Intriguingly, while shipments of basic wearables (devices that do not support third-party applications) increased 16.8% YoY, it was the growth of smart wearables (devices that do support third-party applications) that provided much of the market’s momentum, with shipments up 64.9% YoY. This marks a considerable turnaround for the market, with Samsung’s Gear S3 line of smart watches and Apple’s Series 1 and Series 2 smart watch offerings being particularly well received in the market, both by first-time buyers and consumers looking to upgrade.

“The MEA wearables market is in the midst of a major transformation,” says Nakul Dogra, a senior research analyst for personal computing, systems, and infrastructure solutions at IDC MEA. “Indeed, we are seeing an evolution of the market from fitness bands to smart wearables such as watches, eyewear, and clothing. IDC expects that by the end of 2021, smart wearables will account for 43% of total wearables shipments in the region, up from just 26% in 2016.

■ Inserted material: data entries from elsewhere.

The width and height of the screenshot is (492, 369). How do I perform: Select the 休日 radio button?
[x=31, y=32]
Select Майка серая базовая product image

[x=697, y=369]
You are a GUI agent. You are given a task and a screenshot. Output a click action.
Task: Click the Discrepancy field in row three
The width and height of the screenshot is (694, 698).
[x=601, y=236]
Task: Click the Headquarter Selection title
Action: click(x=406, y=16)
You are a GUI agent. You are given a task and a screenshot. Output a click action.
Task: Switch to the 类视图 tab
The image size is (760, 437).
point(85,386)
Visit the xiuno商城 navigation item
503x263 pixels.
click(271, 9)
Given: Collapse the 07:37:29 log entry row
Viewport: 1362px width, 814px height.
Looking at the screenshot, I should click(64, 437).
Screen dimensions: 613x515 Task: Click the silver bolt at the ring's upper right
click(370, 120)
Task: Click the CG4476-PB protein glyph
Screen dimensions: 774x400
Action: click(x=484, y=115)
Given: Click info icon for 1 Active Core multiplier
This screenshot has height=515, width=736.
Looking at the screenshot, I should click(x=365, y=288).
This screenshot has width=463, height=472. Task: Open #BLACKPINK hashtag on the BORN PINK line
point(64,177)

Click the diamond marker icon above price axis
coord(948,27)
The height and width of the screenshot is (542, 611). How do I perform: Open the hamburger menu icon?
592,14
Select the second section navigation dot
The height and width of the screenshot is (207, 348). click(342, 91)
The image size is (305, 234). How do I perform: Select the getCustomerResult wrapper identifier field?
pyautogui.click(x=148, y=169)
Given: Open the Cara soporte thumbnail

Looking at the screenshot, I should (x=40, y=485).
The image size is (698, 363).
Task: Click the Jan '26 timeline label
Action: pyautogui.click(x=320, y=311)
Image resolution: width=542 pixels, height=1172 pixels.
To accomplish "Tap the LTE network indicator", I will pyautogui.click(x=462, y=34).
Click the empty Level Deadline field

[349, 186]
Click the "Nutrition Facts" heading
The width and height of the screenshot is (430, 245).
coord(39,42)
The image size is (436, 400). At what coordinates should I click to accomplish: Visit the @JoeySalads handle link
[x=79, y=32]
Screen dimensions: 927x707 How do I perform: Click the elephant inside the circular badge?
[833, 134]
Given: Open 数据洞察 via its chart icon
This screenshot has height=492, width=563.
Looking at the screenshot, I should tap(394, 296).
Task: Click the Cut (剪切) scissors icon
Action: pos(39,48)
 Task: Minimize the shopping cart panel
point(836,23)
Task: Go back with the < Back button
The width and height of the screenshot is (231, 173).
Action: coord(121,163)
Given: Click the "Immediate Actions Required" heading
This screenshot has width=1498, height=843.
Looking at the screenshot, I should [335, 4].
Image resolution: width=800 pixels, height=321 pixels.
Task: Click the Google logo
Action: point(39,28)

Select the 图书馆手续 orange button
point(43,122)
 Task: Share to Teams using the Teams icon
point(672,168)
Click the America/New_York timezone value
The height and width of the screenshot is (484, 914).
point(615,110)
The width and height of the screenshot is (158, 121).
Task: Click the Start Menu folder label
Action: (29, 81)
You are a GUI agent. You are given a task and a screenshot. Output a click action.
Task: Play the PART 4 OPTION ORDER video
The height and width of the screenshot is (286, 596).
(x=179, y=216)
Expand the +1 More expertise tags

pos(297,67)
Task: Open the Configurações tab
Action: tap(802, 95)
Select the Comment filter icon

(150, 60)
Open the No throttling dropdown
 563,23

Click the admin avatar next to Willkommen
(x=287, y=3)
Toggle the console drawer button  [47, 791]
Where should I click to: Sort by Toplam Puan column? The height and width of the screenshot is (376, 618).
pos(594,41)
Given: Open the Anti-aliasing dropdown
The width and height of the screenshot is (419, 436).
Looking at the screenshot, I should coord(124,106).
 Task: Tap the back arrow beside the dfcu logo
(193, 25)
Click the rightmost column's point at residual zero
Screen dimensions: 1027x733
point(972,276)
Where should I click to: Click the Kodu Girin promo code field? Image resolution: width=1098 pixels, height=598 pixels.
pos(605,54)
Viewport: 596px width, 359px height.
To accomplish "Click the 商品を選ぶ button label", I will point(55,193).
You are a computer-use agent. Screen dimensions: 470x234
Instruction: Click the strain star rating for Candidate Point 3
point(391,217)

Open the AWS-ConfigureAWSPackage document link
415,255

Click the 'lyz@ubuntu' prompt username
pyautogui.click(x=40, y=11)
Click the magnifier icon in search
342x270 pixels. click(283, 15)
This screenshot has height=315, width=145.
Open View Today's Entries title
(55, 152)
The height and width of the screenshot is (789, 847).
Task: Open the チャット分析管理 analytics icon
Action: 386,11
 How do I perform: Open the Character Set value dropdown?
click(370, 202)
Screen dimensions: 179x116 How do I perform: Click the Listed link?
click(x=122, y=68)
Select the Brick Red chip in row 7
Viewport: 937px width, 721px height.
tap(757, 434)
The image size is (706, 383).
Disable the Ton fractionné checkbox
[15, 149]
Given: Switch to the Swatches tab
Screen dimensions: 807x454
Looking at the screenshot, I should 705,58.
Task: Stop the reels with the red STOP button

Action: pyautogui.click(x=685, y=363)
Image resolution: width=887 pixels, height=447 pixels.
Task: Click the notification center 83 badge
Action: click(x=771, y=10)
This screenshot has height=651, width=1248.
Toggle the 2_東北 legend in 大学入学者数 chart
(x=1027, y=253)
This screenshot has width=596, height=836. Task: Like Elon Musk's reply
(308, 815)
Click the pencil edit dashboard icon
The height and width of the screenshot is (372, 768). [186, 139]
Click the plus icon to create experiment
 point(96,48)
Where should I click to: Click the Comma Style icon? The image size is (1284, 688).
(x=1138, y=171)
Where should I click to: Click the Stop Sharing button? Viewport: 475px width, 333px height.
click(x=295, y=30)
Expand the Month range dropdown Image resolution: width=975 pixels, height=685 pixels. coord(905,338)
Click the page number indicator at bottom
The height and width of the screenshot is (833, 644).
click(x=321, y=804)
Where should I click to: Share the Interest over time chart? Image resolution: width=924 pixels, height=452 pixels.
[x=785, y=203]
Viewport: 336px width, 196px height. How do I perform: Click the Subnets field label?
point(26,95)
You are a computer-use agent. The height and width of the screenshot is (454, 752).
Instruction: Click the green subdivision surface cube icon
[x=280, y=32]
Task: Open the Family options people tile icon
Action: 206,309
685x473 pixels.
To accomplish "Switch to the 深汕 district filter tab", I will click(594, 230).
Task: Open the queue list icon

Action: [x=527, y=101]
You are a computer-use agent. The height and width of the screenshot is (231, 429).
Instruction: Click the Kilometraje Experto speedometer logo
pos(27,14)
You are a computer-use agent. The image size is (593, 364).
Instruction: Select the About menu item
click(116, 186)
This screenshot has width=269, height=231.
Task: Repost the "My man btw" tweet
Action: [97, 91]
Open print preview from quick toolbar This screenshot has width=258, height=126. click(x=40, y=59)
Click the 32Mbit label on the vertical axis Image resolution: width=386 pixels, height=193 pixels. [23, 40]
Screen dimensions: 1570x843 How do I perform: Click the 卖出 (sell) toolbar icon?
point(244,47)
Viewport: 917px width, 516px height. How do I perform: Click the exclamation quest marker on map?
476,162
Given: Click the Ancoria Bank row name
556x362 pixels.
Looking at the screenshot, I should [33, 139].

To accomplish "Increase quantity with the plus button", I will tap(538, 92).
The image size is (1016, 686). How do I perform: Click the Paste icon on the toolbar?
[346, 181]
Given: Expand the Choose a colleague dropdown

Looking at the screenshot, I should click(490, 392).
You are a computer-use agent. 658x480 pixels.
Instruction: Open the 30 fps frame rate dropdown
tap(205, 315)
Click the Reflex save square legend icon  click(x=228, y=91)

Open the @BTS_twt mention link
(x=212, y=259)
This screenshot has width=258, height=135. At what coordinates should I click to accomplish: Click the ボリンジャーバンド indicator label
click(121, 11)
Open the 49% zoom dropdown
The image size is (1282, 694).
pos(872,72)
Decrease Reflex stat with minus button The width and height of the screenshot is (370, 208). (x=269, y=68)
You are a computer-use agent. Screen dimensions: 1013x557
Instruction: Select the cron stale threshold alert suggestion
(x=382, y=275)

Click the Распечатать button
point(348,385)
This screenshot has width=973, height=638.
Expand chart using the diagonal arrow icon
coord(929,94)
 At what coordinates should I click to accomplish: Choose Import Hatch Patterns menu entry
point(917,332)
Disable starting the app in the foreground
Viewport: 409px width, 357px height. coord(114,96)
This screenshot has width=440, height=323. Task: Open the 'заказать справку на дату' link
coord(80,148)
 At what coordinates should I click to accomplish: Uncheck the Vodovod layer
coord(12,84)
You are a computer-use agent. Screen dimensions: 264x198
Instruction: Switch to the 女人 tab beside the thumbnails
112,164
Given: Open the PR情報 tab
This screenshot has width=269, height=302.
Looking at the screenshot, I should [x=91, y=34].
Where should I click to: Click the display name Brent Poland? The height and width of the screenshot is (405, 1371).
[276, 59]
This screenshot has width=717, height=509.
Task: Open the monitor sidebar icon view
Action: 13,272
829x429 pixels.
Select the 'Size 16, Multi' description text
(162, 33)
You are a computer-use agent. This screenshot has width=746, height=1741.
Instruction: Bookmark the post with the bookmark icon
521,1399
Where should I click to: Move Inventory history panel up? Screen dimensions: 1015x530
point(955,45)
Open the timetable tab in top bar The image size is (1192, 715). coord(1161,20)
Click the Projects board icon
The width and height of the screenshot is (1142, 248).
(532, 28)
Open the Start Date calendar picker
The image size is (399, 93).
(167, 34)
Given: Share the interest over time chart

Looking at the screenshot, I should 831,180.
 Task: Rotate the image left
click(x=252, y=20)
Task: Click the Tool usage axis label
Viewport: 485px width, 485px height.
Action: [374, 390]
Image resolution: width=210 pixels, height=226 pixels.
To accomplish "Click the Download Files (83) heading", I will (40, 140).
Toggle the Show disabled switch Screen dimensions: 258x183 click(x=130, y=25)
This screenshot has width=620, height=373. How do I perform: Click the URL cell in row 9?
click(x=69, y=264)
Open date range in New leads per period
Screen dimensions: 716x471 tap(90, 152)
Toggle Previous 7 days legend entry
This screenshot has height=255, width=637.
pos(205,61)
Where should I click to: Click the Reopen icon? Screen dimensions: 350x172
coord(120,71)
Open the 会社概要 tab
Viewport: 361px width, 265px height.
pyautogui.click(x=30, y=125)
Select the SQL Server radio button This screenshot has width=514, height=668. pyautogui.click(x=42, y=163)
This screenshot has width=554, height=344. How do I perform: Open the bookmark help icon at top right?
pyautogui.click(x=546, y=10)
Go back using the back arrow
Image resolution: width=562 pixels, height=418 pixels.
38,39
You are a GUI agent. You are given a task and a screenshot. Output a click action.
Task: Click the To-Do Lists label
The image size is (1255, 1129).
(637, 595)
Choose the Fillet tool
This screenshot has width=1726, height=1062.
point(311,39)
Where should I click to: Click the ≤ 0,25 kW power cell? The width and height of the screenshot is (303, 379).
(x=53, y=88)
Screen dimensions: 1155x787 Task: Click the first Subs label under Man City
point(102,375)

“Fashion-conscious consumers now have a variety of smartwatch options to choose from, with sleek designs, myriad strap options, and trendy interfaces being offered by vendors, without compromising on features like responsiveness, sensor performance, battery life, and smartphone interaction. Increasingly, tech firms are collaborating with well-known fashion brands on new offerings to keep consumers interested, and this approach will be instrumental in driving wearables growth as it opens up the devices to new audiences through the inclusion of point of sales in fashion outlets.”

IDC expects the MEA wearables market to grow 20.9% YoY in 2017 to reach a total of 2.9 million units. The smart wearables segment will continue to be the prime driver of this growth, with shipments tipped to increase 52.0% YoY. In the longer term, IDC’s latest forecast shows the market expanding at a compound annual growth rate (CAGR) of 11.2% over the 2016–2021 period.

“The next wave of growth for the wearables market will stem from adoption by value-seeking customers and from existing fitness band owners looking to upgrade to smartwatches now that they offer a better value proposition,” says Dogra. “Wearables vendors should focus on effectively utilizing the data captured by the sensors on these gadgets so that the day-to-day tasks performed by users can be made more straightforward and less time consuming. The role of third-party application developers will be critical in achieving this, so vendors should look to actively engage with the developer community.”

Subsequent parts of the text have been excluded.